Answer

**step1** Understanding the problem

The problem asks us to determine the angles that a given three-dimensional vector makes with the positive x, y, and z coordinate axes. The vector is given as $$\overrightarrow{A}=3\widehat{i}+6\widehat{j}+2\widehat{k}$$. These angles are known as direction angles, and their cosines are called direction cosines.

**step2** Identifying the components of the vector

A vector in three dimensions can be expressed in terms of its components along the x, y, and z axes. For a vector written as $$\overrightarrow{A} = A_x\widehat{i} + A_y\widehat{j} + A_z\widehat{k}$$, the scalar values $$A_x$$, $$A_y$$, and $$A_z$$ represent the magnitudes of the vector's projections onto the respective axes.
For the given vector $$\overrightarrow{A}=3\widehat{i}+6\widehat{j}+2\widehat{k}$$:
The x-component is $$A_x = 3$$.
The y-component is $$A_y = 6$$.
The z-component is $$A_z = 2$$.

**step3** Calculating the magnitude of the vector

The magnitude (or length) of a three-dimensional vector is calculated using the Pythagorean theorem extended to three dimensions. For a vector $$\overrightarrow{A} = A_x\widehat{i} + A_y\widehat{j} + A_z\widehat{k}$$, its magnitude, denoted as $$|\overrightarrow{A}|$$, is given by the formula:
$$|\overrightarrow{A}| = \sqrt{A_x^2 + A_y^2 + A_z^2}$$
Substituting the components of our vector:
$$|\overrightarrow{A}| = \sqrt{3^2 + 6^2 + 2^2}$$
First, we calculate the square of each component:
$$3^2 = 3 \times 3 = 9$$
$$6^2 = 6 \times 6 = 36$$
$$2^2 = 2 \times 2 = 4$$
Next, we sum these squared values:
$$9 + 36 + 4 = 49$$
Finally, we take the square root of the sum:
$$|\overrightarrow{A}| = \sqrt{49} = 7$$
Thus, the magnitude of the vector $$\overrightarrow{A}$$ is 7.

**step4** Determining the direction cosines

The direction cosines of a vector are the cosines of the angles it makes with the positive coordinate axes.
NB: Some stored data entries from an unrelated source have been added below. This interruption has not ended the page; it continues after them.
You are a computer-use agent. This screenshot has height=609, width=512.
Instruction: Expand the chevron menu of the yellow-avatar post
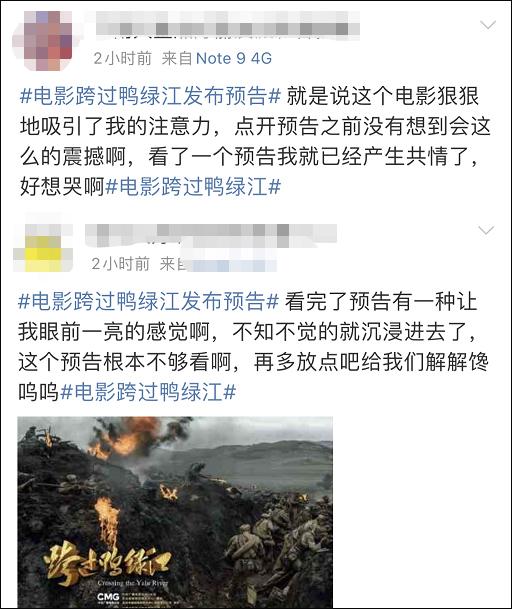tap(486, 231)
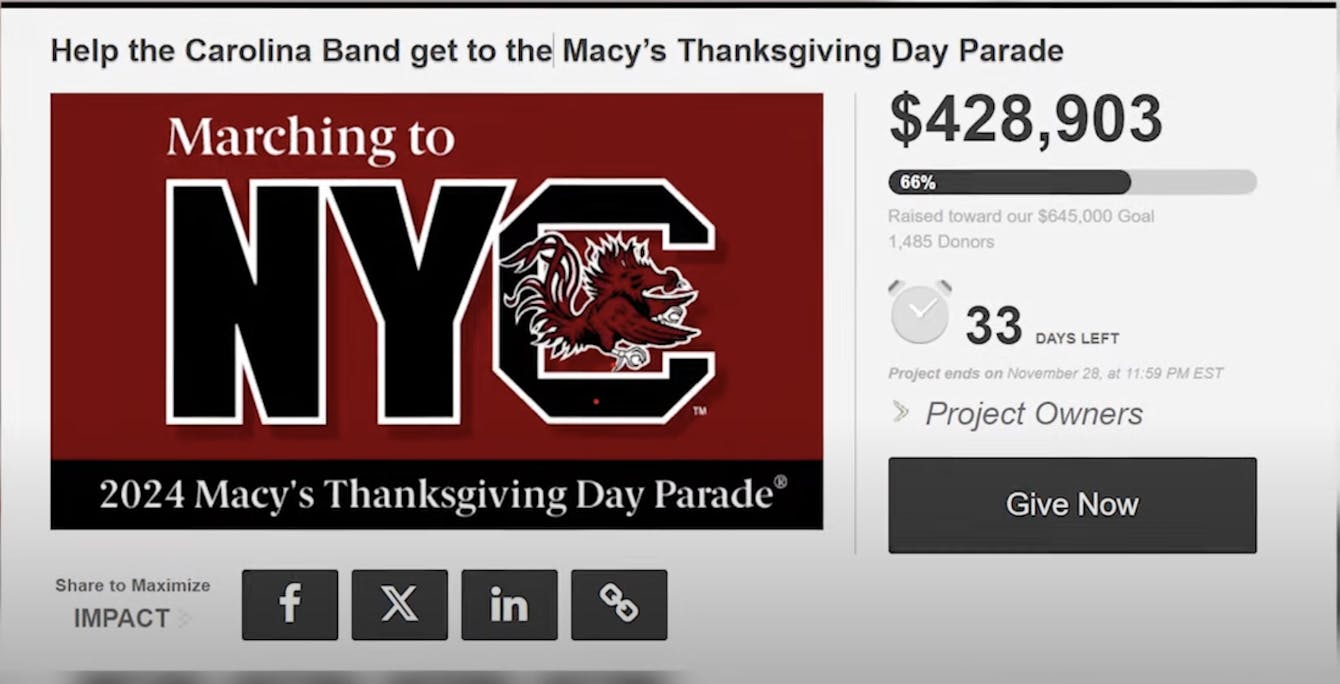Click the fundraising progress bar
The width and height of the screenshot is (1340, 684).
tap(1072, 182)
If $$\alpha$$ is the angle with the x-axis, $$\beta$$ with the y-axis, and $$\gamma$$ with the z-axis, then their cosines are given by the ratio of the component along that axis to the magnitude of the vector:
$$ \cos \alpha = \frac{A_x}{|\overrightarrow{A}|} $$
$$ \cos \beta = \frac{A_y}{|\overrightarrow{A}|} $$
$$ \cos \gamma = \frac{A_z}{|\overrightarrow{A}|} $$
Using the component values ($$A_x=3, A_y=6, A_z=2$$) and the magnitude ($$|\overrightarrow{A}|=7$$) we found:
For the x-axis: $$ \cos \alpha = \frac{3}{7} $$
For the y-axis: $$ \cos \beta = \frac{6}{7} $$
For the z-axis: $$ \cos \gamma = \frac{2}{7} $$

**step5** Expressing the angles

To find the angles themselves from their cosines, we use the inverse cosine function, often denoted as $$\cos^{-1}$$ or arccos.
Therefore, the angles are:
The angle with the x-axis: $$\alpha = \cos^{-1}\left(\frac{3}{7}\right)$$
The angle with the y-axis: $$\beta = \cos^{-1}\left(\frac{6}{7}\right)$$
The angle with the z-axis: $$\gamma = \cos^{-1}\left(\frac{2}{7}\right)$$.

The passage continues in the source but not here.